I have installed HDFS in a 12 node cluster. It is deployed in EC2(AWS) instances. All these EC2 instances have 2 network interfaces - eth0
and eth1
. eth1
has static IP address and eth0
has an IP address which changes when instances are rebooted. Lets say eth0
's IP address is 'ABC' and eth1
's IP address is 'XYZ'. In my hosts file (/etc/hosts) I have made entries for all nodes FQDN and IP addresses (the IP address of eth1
). For some reason when DataNodes try to connect to the NameNode it uses the IP address of eth0
(which is 'ABC' in this case). It shows the below error and fails.

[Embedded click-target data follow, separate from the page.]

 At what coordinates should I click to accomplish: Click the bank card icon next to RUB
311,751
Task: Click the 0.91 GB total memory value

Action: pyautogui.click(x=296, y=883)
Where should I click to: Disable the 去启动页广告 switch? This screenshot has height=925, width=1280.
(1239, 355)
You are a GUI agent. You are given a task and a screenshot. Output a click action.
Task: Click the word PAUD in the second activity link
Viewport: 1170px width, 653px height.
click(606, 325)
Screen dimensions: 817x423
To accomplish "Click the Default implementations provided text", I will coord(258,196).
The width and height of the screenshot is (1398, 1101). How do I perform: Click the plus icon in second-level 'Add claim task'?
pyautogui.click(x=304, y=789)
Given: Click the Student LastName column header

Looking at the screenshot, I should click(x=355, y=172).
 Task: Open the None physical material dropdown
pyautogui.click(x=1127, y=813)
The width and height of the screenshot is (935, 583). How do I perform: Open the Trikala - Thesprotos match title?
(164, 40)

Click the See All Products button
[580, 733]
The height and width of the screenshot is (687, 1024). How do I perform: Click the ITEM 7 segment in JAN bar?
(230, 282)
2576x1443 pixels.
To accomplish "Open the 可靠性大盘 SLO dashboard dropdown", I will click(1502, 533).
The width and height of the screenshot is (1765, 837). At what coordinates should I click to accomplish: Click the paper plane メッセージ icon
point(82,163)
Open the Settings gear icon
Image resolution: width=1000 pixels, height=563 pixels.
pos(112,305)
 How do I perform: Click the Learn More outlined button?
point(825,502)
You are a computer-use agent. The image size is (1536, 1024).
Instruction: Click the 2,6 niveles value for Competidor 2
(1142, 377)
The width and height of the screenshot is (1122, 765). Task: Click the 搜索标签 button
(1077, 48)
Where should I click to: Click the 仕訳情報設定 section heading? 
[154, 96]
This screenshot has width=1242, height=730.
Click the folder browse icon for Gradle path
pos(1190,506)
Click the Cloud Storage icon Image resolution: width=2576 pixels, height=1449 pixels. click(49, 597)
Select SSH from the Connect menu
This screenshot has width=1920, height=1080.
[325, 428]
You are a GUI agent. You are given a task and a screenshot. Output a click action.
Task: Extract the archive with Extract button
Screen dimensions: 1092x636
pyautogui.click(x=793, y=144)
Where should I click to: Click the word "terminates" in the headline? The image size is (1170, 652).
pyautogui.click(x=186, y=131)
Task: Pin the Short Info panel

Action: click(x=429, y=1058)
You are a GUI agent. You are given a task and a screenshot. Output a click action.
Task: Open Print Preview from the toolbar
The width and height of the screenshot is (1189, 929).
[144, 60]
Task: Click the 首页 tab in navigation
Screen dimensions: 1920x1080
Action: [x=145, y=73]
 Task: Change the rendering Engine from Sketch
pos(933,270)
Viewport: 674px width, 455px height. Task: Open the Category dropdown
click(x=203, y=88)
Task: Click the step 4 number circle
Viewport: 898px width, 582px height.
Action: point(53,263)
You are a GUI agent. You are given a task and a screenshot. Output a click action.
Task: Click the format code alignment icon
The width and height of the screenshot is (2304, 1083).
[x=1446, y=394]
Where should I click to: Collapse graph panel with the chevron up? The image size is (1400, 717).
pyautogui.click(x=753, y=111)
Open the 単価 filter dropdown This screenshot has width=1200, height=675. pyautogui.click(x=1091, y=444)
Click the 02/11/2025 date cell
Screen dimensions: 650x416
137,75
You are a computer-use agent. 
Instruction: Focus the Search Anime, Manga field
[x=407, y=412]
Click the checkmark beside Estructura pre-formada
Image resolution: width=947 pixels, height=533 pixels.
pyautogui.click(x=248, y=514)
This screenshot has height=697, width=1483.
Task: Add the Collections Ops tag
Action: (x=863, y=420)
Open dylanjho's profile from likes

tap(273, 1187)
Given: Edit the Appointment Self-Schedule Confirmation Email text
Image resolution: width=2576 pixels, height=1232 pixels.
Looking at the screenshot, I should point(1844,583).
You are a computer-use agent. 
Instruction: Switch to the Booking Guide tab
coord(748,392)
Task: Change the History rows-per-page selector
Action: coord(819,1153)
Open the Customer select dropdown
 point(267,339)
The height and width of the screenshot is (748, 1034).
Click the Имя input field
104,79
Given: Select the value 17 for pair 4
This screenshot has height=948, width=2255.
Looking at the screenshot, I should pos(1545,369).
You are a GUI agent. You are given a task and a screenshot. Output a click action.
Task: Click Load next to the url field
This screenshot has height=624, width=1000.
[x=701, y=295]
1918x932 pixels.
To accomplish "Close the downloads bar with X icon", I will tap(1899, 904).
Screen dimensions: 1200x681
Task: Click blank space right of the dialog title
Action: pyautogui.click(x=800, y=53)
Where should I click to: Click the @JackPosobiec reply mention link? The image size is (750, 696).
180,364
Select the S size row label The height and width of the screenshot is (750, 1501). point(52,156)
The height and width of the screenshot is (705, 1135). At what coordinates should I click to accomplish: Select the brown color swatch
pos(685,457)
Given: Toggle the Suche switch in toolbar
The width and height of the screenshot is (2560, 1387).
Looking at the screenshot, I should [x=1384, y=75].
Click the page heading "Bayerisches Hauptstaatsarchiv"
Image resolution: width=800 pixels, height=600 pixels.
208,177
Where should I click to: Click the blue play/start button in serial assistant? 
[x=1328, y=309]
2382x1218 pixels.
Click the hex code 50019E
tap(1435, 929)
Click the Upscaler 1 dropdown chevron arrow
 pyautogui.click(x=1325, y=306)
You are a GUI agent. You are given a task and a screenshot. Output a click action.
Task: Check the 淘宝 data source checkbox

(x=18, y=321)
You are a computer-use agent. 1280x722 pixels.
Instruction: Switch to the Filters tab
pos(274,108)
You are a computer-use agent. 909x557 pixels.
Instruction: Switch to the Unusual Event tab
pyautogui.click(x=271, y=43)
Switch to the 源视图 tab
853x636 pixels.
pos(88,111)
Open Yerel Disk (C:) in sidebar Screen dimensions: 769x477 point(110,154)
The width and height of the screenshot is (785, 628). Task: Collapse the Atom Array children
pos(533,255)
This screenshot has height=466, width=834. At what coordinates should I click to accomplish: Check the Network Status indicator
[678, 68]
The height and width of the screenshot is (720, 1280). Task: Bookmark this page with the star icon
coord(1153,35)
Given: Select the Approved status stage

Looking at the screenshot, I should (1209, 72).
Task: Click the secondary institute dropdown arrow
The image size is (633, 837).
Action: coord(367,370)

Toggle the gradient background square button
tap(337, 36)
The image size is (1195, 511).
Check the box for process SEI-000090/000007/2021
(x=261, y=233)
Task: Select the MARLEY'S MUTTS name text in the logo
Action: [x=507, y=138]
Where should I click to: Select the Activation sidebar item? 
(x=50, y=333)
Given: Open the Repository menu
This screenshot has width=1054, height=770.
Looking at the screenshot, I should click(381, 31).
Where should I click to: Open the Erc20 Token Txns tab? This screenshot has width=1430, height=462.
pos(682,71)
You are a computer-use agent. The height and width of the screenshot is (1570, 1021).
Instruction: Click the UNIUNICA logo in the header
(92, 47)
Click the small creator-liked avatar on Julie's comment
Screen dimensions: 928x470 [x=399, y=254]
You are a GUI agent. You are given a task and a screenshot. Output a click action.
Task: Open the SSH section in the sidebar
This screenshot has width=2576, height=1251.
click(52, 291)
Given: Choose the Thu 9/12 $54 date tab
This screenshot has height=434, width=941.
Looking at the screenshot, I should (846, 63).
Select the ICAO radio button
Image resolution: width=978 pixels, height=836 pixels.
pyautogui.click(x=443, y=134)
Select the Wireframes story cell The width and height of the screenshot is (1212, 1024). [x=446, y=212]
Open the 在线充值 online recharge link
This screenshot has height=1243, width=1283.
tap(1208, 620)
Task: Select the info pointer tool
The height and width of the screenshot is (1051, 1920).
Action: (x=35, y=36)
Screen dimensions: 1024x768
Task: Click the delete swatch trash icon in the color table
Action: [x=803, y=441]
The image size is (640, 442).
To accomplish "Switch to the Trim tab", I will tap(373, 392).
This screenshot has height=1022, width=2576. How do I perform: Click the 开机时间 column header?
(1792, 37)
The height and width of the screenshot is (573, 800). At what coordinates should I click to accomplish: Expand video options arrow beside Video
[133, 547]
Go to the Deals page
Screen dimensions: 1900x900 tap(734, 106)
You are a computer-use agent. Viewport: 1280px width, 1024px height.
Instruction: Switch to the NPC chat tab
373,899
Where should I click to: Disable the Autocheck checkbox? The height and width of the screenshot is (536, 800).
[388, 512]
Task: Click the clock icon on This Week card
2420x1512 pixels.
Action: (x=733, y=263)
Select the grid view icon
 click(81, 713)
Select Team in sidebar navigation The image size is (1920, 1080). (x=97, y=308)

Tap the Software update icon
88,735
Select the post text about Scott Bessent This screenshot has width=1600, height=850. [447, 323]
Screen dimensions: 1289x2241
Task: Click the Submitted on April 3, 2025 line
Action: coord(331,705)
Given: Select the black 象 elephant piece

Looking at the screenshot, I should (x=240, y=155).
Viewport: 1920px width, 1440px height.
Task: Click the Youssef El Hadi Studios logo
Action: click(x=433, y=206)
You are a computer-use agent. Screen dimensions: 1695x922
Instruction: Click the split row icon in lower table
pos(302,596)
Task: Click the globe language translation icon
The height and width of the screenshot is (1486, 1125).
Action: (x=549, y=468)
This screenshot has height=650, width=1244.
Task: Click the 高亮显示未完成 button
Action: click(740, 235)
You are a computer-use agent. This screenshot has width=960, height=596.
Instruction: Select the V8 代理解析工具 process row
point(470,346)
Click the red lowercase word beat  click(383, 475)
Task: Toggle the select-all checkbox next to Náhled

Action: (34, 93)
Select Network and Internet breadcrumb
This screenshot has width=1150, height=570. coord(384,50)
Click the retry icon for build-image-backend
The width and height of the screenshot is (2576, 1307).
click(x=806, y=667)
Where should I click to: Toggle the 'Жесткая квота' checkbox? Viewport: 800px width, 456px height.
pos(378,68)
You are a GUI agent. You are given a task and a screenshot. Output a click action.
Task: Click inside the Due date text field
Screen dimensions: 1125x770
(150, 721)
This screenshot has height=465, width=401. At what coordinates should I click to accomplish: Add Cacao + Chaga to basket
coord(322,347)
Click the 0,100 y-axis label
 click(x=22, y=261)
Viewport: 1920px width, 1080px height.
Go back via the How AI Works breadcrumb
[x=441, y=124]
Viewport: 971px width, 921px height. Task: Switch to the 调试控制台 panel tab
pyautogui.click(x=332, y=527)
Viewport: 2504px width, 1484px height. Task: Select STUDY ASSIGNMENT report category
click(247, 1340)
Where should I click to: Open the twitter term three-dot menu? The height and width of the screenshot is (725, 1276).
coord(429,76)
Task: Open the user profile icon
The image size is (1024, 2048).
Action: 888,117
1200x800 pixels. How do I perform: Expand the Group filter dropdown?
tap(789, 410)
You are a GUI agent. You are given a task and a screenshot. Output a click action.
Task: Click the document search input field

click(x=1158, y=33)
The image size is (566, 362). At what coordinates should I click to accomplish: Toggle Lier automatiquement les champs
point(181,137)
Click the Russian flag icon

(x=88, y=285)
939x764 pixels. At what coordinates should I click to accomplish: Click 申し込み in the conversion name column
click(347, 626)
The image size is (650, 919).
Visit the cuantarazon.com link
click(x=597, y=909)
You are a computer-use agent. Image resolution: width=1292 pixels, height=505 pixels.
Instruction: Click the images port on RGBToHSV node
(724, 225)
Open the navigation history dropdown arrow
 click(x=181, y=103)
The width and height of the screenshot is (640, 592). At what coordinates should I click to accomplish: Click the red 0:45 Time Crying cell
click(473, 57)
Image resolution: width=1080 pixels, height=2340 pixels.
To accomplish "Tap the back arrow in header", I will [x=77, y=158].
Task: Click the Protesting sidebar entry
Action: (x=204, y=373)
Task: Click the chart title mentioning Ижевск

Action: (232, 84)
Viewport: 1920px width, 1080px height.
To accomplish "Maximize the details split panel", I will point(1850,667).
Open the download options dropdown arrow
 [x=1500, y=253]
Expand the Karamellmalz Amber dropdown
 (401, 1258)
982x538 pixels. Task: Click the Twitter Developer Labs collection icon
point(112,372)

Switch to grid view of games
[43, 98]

Error in LOGS is given below:
Initialization failed for Block pool BP-1423100917-name_node_host-1544213589860 (Datanode Uuid 160d6133-54f1-4a29-a6f0-0e52c0c59708) service to NAME_NODE_HOSTNAME.net/NAME_NODE_IP:8022 Datanode denied communication with namenode because hostname cannot be resolved (ip=ABC, hostname=ABC): DatanodeRegistration(XYZ, datanodeUuid=160d6133-54f1-4a29-a6f0-0e52c0c59708, infoPort=50075, infoSecurePort=0, ipcPort=50020, storageInfo=lv=-56;cid=cluster8;nsid=2080909946;c=0)
I have tried below options to fix this issue. But it did not work.
Setting the property dfs.datanode.dns.interface
to eth1
in both DataNode and NameNode and restarted the HDFS service. Also tried changing it only for DataNode or NameNode. (hdfs-site.xml)
Setting the property dfs.namenode.datanode.registration.ip-hostname-check
to 'false' in both data nodes and NameNode and restarted the HDFS service. Also tried changing it only for DataNode or NameNode.(hdfs-site.xml)
Most of previous posts related to this error points to above mentioned parameters. But it did not work for me. Has anyone faced same issue?